**Problem details**
Below is a listing. Quote from it, exactly, the lines from the one containing "Given: Open 계정 보기 for the first account" down to the one containing "Click the Models", both ends included, and nothing else.

**Dataset content**
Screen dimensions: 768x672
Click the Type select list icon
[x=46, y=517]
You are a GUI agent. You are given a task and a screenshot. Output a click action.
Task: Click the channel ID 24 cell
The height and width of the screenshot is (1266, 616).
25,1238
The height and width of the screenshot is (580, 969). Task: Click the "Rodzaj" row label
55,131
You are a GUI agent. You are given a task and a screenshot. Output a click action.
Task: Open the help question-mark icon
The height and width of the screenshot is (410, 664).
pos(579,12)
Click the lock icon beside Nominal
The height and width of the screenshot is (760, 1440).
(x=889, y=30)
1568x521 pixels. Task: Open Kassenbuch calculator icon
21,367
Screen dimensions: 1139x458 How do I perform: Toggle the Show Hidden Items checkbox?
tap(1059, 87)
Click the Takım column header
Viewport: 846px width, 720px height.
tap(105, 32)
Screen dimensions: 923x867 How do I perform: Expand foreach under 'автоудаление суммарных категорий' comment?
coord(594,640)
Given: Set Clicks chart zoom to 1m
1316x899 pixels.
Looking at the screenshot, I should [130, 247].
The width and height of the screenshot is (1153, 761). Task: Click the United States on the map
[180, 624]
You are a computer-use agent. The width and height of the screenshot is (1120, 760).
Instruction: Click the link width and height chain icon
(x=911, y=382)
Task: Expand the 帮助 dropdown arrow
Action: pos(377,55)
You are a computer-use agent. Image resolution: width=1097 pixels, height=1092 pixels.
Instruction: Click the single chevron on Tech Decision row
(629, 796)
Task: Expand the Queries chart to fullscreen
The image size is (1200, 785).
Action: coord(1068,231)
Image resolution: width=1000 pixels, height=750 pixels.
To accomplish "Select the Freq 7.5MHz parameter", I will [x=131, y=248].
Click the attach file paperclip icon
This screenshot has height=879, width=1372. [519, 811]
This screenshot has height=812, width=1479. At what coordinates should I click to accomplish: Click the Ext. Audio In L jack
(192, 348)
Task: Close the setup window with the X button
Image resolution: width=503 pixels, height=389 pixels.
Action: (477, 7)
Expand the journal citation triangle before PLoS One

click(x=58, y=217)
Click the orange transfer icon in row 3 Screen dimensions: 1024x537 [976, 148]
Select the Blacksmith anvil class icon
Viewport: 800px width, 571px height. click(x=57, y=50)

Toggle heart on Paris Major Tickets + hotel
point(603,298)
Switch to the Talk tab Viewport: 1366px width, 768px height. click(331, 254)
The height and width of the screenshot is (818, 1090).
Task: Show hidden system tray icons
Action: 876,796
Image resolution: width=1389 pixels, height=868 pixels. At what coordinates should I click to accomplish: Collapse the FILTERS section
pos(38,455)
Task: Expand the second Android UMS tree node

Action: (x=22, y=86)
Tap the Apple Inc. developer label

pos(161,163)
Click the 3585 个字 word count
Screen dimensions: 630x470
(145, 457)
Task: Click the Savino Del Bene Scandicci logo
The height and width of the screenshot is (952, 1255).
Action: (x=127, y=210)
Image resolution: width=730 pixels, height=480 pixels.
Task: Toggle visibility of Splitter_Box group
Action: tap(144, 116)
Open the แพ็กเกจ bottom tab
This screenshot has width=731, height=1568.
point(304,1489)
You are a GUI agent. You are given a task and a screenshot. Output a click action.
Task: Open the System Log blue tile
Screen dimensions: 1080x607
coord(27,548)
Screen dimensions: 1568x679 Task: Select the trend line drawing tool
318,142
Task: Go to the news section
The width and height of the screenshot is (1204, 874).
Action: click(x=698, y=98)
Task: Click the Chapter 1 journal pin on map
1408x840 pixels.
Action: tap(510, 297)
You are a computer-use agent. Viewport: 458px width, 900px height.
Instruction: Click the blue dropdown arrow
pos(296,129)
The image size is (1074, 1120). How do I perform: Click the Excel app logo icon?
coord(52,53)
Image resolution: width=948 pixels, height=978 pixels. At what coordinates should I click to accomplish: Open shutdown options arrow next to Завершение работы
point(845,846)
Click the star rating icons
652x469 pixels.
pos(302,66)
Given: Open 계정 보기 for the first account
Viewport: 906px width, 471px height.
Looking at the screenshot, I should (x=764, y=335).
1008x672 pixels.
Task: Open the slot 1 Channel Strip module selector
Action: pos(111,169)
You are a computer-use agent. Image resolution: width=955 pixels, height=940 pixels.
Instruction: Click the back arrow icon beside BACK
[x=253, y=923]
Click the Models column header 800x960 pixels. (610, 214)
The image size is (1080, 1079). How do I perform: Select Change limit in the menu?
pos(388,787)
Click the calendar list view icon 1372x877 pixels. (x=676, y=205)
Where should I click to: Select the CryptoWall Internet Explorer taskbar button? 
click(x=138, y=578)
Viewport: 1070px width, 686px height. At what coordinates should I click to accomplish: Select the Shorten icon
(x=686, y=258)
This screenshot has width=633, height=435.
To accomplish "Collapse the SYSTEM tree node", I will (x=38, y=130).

**Solution**
Given: Open 계정 보기 for the first account
Viewport: 906px width, 471px height.
Looking at the screenshot, I should (x=764, y=335).
1008x672 pixels.
Task: Open the slot 1 Channel Strip module selector
Action: pos(111,169)
You are a computer-use agent. Image resolution: width=955 pixels, height=940 pixels.
Instruction: Click the back arrow icon beside BACK
[x=253, y=923]
Click the Models column header 800x960 pixels. (610, 214)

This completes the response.